With seating for 5,000, this cathedral is a display of waste and excess amid a nation where most can barely find the means to meet their basic needs. Flanked by his wife and an entourage of sycophants, Museveni presides over this colossal farce, symbolizing a government drowning in greed, detachment, and sheer callousness toward the very people it claims to serve. The so-called All Saints Cathedral, now lauded as East Africa’s largest worship space, is not a sanctuary for the faithful; it’s a fortress of the regime’s wealth and indulgence, starkly contrasting with the reality of ordinary Ugandans who live in poverty and despair.
November 1, All Saints Day—a date meant to honor saints and sacrifices—has instead been hijacked by a power-hungry administration trying to clothe its iron-fisted rule with a thin, holy veneer. What blessing does this administration dare to claim when Ugandans suffer daily under a regime that uses religion as a tool for its self-serving agenda? Museveni has spent years manipulating religious symbolism to disguise his tyranny, positioning himself as some false savior to a nation he’s systematically exploited. This cathedral project is simply the latest in a long line of manipulations, and its leaders have sold their souls, willingly becoming puppets to cement Museveni’s political facade.
As the project pushes forward, demanding another Shs7 billion, we’re left questioning how much of this figure truly reaches the project and how much fills the pockets of officials and committee members. The government has mastered the art of converting public projects into personal treasure chests under the pretense of “national progress.” This cathedral is no exception; it’s merely the latest trophy in a portfolio of stolen wealth.
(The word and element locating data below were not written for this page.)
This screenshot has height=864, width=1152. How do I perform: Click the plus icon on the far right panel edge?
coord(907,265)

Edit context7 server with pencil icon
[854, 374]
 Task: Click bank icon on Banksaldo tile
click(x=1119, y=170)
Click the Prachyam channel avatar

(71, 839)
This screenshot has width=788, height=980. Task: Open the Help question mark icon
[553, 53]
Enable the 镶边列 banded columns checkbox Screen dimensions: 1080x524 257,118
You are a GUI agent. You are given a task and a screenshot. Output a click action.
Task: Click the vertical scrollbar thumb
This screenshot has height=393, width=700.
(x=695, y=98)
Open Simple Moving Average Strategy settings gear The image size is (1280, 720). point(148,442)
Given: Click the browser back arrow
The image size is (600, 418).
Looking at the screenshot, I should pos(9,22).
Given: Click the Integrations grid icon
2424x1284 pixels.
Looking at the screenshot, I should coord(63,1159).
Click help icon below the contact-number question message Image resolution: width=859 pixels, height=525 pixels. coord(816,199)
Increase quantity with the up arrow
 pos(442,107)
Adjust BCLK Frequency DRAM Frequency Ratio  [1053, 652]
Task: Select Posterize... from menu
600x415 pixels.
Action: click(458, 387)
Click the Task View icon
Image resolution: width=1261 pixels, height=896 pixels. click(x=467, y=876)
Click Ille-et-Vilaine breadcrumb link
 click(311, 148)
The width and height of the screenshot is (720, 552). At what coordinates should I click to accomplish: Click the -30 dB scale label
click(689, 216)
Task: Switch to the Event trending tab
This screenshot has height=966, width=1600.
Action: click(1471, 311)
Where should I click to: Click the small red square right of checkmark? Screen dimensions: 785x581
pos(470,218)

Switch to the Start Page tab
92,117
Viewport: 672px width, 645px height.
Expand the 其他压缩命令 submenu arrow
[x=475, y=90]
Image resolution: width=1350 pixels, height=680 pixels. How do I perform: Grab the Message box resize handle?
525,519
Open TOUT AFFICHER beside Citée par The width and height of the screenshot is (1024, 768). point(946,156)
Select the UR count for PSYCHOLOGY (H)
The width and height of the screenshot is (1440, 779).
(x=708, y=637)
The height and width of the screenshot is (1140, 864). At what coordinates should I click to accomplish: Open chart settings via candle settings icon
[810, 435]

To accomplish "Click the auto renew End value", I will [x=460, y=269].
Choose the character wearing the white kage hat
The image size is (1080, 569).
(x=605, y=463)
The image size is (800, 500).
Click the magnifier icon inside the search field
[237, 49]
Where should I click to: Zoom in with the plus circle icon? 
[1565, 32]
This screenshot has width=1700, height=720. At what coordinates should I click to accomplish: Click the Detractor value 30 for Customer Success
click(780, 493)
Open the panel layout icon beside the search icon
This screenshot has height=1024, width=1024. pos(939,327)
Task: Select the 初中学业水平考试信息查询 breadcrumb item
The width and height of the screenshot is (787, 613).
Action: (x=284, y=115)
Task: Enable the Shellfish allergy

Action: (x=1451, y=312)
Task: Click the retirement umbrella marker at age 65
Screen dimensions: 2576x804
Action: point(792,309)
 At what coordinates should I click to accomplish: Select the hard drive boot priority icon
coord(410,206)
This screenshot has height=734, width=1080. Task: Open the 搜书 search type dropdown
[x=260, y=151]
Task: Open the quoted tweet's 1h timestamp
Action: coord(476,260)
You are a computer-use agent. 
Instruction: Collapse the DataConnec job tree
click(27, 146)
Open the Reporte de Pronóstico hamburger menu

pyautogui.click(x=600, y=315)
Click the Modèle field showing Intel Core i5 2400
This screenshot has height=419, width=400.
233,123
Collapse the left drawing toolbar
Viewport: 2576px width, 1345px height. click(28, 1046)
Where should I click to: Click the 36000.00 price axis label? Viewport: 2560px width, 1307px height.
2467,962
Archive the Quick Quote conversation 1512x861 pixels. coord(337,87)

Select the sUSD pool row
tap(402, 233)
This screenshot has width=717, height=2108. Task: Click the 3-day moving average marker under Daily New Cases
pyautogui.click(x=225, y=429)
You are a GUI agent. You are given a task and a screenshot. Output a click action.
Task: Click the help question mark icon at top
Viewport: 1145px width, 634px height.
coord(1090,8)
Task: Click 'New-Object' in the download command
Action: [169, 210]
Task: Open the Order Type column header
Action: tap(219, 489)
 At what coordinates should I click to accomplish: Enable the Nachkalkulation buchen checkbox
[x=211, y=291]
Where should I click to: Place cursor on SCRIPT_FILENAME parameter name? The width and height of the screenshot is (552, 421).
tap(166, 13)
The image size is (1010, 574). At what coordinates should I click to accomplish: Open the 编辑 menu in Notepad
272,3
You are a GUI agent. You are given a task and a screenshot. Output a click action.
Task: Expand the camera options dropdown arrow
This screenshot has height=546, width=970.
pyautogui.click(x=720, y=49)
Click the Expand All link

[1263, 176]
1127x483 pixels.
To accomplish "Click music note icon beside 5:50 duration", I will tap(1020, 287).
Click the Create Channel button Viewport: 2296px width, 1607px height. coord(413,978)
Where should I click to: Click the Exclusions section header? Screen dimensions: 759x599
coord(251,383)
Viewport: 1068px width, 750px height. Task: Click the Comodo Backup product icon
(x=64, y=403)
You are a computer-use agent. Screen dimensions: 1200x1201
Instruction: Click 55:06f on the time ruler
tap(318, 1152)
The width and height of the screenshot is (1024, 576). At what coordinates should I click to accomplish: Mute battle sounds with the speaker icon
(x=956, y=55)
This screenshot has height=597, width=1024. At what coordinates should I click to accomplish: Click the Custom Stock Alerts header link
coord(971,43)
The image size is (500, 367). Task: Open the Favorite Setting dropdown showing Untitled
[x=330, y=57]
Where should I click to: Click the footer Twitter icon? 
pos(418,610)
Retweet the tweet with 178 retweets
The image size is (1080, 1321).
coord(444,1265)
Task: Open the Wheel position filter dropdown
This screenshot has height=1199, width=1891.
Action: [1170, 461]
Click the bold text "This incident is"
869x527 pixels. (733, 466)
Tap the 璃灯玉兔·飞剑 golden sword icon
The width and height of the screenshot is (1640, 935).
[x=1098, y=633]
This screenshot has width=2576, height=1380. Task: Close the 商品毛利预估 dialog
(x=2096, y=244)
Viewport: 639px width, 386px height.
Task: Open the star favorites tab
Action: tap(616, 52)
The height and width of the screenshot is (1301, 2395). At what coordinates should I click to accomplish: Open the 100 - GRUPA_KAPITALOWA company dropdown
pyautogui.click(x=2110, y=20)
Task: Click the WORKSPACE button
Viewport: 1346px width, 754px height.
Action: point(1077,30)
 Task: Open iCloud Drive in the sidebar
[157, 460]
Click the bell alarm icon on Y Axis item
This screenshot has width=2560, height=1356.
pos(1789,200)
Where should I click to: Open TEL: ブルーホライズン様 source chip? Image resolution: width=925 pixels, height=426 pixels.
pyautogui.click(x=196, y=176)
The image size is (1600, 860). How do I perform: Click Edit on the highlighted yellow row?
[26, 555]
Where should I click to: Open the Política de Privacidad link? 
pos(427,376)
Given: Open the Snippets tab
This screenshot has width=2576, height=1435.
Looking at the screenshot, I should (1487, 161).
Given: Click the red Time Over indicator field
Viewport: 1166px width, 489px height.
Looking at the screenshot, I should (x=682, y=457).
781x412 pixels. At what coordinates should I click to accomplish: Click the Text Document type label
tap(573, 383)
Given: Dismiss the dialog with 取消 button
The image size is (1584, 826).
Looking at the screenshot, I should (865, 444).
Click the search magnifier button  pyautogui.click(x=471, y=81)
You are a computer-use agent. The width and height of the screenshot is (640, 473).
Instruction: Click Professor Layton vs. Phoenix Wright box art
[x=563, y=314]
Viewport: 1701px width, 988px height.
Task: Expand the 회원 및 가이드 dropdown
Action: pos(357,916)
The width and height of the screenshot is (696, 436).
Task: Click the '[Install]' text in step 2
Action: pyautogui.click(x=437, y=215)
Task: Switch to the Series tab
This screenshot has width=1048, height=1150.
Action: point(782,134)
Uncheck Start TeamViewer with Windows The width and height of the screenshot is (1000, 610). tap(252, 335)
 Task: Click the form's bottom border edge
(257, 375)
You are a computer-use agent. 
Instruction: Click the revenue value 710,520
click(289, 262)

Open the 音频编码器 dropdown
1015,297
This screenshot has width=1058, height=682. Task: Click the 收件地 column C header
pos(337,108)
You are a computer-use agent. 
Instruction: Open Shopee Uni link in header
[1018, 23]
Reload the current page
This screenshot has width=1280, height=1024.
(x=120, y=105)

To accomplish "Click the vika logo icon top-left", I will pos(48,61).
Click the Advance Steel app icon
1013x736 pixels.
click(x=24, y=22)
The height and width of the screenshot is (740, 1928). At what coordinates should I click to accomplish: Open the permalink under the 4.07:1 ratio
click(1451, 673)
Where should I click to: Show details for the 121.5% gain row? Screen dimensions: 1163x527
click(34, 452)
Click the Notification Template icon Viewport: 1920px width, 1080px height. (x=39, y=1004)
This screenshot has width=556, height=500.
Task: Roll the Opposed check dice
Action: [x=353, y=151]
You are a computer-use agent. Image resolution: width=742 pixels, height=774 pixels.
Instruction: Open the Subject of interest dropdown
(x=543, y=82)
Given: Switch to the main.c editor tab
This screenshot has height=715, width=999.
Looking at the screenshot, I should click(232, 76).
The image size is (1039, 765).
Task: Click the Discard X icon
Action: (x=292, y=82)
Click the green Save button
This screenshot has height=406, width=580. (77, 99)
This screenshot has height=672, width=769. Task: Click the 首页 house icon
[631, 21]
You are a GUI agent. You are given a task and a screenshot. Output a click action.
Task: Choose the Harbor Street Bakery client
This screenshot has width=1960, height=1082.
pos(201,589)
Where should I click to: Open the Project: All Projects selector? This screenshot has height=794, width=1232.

Ugandans, robbed of their hard-earned tax shillings, have unwittingly funded this monumental lie—a structure built to entrench a regime that cares nothing for their struggles or faith.
Speaker of Parliament Anita Among’s remarks only deepen this spectacle’s grotesqueness. This isn’t about faith; it’s a theater, a stage where elites can showcase their mock humility while tightening their grip on power. The cathedral stands not as a sanctuary but as a playground for Uganda’s privileged, who parade as pious leaders while their real deeds contradict every value they claim to uphold.
The truth is glaring: All Saints Cathedral now serves as a symbol not of devotion but of deceit. This is the latest in Museveni’s arsenal of propaganda, and the Ugandan people are left to pay the price. It’s nothing more than a gleaming facade for a corrupt administration, one that distances itself from the people it’s bound to serve.